Na noite de 25 de fevereiro de 2025, a Alianza Lima provou pela segunda vez a calda de sair ilesa e triunfante. Eles perderam a partida por 2 a 1, mas venceram nos pênaltis, tornando-se o primeiro time peruano a eliminar o Boca Juniors em uma Libertadores. O resultado é histórico porque o time sediado no distrito de La Victoria, em Lima, sofre de um paradoxo: é gigante em seu país e minúsculo no continente. Ele detém a maioria dos recordes negativos no torneio de clubes mais competitivo da América do Sul.
"Se o Boca for eliminado da Libertadores pelo Alianza Lima, nunca mais vou reclamar na minha vida", disse Davoo Xeneize, um streamer argentino, que agora precisa provar se cumpre sua palavra. La Cobra, outro comentarista da Internet, desmaiou durante sua transmissão quando Alan Velasco perdeu o pênalti decisivo contra o boliviano Viscarra. Minutos depois, numa demonstração de elegância, ele escreveu no X: “Sem palavras, vá se foder.” Na televisão a cabo, comentaristas e locutores argentinos, que há décadas são mestres das "verdades" do futebol, colocam seu profissionalismo à prova. Alguns não conseguiram comemorar a cabeçada de Hernán Barcos. Da arquibancada, Juan Román Riquelme, o ídolo que se embriagou de poder, estava paralisado e vazio: havia deixado seu companheiro de lado.
Nos últimos tempos, a Alianza Lima tem convivido com a dignidade e a desonra. Eles estavam prestes a ser rebaixados para a Segunda Divisão em 2020, mas se recuperaram e foram os bicampeões indiscutíveis do futebol peruano nos dois anos seguintes. Em 2023, eles perderam uma final para seu arquirrival, o Universitario de Deportes, e em um ato patético, apagaram as luzes do estádio para estragar a festa. Mas, ao mesmo tempo, naquele mesmo ano, quebrou a maldição de ter ficado trinta jogos sem conhecer a vitória na Copa Libertadores ao derrotar o Libertad do Paraguai, em Assunção. Em 2025, eles quebraram a pior sequência de jogos consecutivos sem vencer de um time em casa no torneio (vinte e um jogos) ao vencer outro clube paraguaio, o Nacional. E ontem eles eliminaram o Boca Juniors, com seis títulos da Copa Libertadores na bagagem. Tudo aconteceu neste fevereiro inesquecível, agora destacado no calendário.
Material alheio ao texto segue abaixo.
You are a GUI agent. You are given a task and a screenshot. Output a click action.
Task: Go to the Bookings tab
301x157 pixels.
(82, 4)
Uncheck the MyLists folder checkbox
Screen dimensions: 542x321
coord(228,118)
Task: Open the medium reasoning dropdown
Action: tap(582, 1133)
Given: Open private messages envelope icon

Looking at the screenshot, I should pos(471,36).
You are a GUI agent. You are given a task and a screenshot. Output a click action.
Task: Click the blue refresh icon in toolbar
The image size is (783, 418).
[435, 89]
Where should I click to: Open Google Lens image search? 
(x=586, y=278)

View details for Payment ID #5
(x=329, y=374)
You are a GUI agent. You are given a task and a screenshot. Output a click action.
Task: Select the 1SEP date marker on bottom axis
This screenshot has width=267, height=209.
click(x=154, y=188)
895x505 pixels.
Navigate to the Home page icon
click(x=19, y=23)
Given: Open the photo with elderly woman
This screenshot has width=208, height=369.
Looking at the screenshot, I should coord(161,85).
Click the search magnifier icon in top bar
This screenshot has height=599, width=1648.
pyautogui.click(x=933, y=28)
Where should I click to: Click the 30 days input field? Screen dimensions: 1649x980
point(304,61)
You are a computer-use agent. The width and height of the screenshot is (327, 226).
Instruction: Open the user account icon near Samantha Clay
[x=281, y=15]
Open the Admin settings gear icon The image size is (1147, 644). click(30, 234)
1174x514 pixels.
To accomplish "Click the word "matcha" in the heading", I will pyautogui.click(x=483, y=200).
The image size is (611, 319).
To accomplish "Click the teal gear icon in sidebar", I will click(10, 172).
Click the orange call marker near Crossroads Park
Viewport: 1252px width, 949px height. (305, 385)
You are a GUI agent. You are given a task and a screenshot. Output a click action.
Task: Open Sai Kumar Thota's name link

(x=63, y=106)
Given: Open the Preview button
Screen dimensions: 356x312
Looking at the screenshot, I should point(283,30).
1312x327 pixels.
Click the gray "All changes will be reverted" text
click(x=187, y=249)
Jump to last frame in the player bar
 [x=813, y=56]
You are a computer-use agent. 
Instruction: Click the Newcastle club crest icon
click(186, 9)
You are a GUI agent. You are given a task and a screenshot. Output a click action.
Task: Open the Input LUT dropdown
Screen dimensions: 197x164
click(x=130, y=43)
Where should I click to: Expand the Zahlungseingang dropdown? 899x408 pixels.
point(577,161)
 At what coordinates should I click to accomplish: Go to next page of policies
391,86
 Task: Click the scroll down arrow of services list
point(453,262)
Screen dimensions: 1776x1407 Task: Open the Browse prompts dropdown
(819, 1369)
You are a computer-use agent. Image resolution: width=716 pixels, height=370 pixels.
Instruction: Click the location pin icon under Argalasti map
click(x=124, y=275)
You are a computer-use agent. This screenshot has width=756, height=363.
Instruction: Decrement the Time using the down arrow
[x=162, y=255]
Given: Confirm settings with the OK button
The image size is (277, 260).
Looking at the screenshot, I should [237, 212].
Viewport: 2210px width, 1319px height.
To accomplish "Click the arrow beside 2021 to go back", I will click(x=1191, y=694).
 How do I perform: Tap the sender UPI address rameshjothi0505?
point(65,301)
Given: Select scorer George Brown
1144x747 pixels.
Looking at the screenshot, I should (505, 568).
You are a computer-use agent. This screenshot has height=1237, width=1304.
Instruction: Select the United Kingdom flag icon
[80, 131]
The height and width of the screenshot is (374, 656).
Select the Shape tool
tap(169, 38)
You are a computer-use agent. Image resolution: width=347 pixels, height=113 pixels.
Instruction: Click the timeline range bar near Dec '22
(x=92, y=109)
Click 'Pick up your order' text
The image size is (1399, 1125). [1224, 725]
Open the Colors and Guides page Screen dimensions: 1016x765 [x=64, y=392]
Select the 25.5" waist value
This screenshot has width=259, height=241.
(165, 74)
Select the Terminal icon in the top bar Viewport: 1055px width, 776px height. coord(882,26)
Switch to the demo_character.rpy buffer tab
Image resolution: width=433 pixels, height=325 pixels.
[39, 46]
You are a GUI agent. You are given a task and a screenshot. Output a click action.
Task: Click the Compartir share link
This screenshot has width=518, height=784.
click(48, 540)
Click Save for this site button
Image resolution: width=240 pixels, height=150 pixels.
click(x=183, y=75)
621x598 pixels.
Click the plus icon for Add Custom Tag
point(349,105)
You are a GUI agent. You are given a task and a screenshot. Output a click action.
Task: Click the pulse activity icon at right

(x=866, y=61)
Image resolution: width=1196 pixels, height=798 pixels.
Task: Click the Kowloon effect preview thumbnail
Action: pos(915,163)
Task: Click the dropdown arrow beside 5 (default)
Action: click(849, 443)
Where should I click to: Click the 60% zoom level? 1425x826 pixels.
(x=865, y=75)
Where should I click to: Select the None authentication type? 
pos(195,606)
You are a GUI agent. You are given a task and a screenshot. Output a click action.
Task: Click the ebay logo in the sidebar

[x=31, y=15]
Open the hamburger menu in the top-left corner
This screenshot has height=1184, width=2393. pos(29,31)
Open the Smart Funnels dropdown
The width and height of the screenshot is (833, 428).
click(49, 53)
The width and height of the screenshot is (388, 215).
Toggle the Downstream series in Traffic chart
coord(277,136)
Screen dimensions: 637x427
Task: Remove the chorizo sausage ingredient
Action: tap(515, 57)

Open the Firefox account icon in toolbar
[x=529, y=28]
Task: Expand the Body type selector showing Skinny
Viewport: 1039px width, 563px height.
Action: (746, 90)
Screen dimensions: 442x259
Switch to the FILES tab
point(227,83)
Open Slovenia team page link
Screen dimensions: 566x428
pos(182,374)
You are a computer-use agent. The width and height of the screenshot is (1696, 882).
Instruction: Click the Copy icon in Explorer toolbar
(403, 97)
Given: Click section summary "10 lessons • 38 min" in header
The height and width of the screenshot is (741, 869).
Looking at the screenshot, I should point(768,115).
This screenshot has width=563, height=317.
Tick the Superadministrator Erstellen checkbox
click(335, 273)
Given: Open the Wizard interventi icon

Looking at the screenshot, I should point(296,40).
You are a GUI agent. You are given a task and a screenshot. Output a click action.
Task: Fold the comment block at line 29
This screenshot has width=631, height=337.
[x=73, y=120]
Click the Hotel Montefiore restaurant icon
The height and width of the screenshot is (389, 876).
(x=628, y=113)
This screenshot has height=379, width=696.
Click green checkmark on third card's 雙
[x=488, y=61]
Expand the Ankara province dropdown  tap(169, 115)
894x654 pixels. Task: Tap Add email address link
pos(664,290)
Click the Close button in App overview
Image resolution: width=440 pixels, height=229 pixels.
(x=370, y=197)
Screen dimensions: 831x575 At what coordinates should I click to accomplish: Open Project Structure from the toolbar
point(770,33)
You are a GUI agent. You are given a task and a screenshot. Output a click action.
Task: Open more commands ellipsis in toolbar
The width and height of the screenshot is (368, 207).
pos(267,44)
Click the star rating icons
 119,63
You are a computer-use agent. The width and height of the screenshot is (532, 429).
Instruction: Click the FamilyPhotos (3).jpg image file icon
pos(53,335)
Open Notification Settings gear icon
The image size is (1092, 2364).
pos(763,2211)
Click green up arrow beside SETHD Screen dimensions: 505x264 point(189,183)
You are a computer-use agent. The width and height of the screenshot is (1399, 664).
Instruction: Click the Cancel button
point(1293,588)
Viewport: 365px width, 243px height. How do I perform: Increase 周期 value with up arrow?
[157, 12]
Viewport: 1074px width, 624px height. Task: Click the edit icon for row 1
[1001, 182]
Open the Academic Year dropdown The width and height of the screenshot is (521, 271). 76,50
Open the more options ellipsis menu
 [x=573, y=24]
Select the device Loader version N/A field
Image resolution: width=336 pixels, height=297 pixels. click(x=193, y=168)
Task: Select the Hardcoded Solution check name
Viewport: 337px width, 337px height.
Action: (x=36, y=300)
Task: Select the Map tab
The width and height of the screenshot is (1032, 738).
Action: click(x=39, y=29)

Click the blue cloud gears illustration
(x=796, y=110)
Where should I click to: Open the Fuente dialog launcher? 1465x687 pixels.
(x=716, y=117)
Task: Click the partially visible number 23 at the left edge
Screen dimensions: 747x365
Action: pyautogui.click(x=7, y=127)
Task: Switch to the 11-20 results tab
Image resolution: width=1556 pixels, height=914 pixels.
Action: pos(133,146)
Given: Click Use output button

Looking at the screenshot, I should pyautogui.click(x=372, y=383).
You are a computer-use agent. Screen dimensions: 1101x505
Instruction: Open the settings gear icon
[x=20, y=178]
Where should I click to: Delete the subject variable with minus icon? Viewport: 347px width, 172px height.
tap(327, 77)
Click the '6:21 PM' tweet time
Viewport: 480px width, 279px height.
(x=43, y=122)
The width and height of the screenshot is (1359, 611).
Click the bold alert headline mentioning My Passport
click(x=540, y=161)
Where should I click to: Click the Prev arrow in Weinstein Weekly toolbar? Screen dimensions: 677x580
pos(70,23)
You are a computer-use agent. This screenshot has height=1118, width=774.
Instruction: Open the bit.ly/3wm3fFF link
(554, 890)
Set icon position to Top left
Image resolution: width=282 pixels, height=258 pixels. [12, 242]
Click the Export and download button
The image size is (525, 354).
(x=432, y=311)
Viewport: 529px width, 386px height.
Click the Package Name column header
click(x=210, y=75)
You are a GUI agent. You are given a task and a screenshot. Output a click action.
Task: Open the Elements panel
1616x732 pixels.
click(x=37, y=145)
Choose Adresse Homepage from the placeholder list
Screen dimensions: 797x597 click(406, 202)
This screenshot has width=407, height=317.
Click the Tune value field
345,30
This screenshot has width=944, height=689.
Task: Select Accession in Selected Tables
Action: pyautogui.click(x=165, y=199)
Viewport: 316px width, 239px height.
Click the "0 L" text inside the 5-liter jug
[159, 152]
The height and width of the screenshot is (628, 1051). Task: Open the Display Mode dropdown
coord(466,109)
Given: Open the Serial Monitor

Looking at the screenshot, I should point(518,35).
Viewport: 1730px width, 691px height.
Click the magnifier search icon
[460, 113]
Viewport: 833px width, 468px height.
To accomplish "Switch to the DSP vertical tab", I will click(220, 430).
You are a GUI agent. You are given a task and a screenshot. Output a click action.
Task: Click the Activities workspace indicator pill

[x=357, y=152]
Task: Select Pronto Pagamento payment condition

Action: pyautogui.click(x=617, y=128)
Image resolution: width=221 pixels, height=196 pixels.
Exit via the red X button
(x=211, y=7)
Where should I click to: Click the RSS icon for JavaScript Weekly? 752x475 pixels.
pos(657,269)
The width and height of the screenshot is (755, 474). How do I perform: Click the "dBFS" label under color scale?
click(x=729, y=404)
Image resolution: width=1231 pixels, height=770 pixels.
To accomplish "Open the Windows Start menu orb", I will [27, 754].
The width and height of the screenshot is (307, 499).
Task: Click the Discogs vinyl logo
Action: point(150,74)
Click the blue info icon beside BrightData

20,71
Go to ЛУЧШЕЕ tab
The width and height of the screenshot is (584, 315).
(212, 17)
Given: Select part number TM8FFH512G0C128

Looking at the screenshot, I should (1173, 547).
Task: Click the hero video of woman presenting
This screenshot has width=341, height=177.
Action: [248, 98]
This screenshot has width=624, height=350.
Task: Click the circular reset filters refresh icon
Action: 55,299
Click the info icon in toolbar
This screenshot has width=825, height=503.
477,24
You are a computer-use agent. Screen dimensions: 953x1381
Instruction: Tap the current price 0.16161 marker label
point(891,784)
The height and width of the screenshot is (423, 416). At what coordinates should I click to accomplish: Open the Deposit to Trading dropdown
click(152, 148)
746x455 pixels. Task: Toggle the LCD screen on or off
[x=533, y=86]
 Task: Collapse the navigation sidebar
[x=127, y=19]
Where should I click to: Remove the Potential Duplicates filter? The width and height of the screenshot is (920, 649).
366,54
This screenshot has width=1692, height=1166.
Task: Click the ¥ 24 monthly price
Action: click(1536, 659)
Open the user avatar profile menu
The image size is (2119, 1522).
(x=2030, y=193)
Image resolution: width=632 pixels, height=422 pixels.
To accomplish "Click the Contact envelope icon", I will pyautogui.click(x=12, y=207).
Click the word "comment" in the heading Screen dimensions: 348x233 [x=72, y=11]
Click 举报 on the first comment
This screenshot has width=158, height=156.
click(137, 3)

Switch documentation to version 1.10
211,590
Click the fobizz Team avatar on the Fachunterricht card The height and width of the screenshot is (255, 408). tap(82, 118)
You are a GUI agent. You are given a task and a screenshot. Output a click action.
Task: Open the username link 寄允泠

Em um épico futebolístico, a humildade dos fracos é celebrada e os poderosos são acusados de arrogância. E embora muito disso exista, são papéis que se intercalam em um filme sem fim. Em mais de uma ocasião, o Alianza Lima se comportou como o Boca Juniors no torneio local. É uma lição que é facilmente desaprendida. Cruzar a linha do sucesso é mais tentador do que permanecer modesto. Os azuis e brancos terão que se lembrar disso quando enfrentarem o Deportes Iquique, do Chile, na próxima rodada para se classificarem para a fase de grupos.
“Ninguém acreditou em nós. Fizemos com que o Peru e a Alianza Lima fossem respeitados. E eu digo Peru, porque o Alianza Lima é o Peru”, disse o argentino Hernán Barcos, o atacante careca de 40 anos que foi às lágrimas em sua luta para mudar a reputação dos brancos e azuis no continente. A partida contra o Boca Juniors, aliás, foi uma confirmação da passagem do tempo. O gol que Edinson Cavani, o segundo maior artilheiro da seleção uruguaia, perdeu por pura falta de jeito na pequena área, a três metros do gol. A imprecisão do bilbaino Ander Herrera, que até poucos anos atrás foi assistente de Messi e Mbappé no Paris Saint-Germain. O outro lado da moeda é a dupla do Alianza que completa 81 anos: Barcos e Paolo Guerrero, o histórico '9' da seleção peruana que finalizou o jovem Brey de pênalti.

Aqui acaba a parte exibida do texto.